# GRP gelcoat spider cracks



## althearcher (Nov 2, 2007)

Hi, I have found a couple of small spider geloat cracks on the side of the van. Now is this a DIY job, I'm quite competent with repairing kit etc. Any suggestions how to or would I be better calling in a speicalist for this?


----------



## 96706 (Nov 13, 2005)

Best sealant for sure is:

http://www.captaintolley.com/ or this link http://www.marinescene.co.uk/product/2220/captain-tolleys-creeping-crack-cure

Used on all GRP products

Does exactly what is says.


----------



## wakk44 (Jun 15, 2006)

I have had similar ''spider web'' cracks appear in the rear GRP just under the light cluster.I recommend that you get them repaired asap as they only get worse over time.

I have just had mine repaired at a body shop as I tried the creeping crack cure described above but the damage had gone too far,if I had used the captain tolley stuff earlier before it got too bad then it may have caught it in time.


----------



## DTPCHEMICALS (Jul 24, 2006)

Gel coat filler. E bay.

i have a tube but not got round to using it yet.

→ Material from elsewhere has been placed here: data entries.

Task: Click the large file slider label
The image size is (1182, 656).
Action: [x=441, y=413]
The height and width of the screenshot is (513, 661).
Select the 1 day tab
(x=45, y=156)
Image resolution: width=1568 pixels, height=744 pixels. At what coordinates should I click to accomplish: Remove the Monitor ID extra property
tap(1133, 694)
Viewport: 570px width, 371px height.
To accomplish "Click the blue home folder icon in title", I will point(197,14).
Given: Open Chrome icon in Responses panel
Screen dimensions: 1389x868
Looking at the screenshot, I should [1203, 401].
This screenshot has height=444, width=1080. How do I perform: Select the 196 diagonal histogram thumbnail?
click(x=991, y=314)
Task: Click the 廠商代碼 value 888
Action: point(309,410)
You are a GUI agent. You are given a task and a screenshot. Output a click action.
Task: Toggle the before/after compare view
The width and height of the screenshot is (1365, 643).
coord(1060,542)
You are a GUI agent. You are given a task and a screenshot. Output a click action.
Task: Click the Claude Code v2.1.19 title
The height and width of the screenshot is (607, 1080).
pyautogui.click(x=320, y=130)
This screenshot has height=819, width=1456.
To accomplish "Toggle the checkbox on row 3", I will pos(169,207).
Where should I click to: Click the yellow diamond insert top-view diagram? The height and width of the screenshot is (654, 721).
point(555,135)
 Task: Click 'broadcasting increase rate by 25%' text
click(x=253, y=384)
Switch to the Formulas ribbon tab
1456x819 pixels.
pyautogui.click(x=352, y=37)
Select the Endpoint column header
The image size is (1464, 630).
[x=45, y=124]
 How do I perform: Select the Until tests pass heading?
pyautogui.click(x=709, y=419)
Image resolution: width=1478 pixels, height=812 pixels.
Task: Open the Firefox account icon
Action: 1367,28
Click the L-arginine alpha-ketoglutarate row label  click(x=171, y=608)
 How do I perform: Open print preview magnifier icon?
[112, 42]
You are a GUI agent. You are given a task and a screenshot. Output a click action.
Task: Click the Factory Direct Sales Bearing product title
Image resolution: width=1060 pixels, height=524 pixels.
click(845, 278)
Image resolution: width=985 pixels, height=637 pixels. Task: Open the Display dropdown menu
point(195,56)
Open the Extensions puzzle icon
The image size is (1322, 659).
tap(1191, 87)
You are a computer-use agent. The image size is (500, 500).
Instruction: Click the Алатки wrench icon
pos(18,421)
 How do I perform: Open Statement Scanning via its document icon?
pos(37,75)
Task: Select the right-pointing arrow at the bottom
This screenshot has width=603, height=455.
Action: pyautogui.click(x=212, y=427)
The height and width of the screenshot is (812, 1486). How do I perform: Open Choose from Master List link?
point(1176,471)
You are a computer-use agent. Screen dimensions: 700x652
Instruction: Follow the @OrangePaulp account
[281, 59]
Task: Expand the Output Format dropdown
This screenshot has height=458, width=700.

The cracks on my cheyenne started to apear after the warrenty ran out.
No help from dealer or autotrail.

They apear at random and usualy when the van is stood for sometime
DAve p


----------



## JohnsCrossMotorHomes (Jul 21, 2007)

Hi
Agree with the "gelcoat" filler but you must run a small drill at the end of each hairline or they will just carry on cracking.

Good luck

Glenn Harris workshop Manager


----------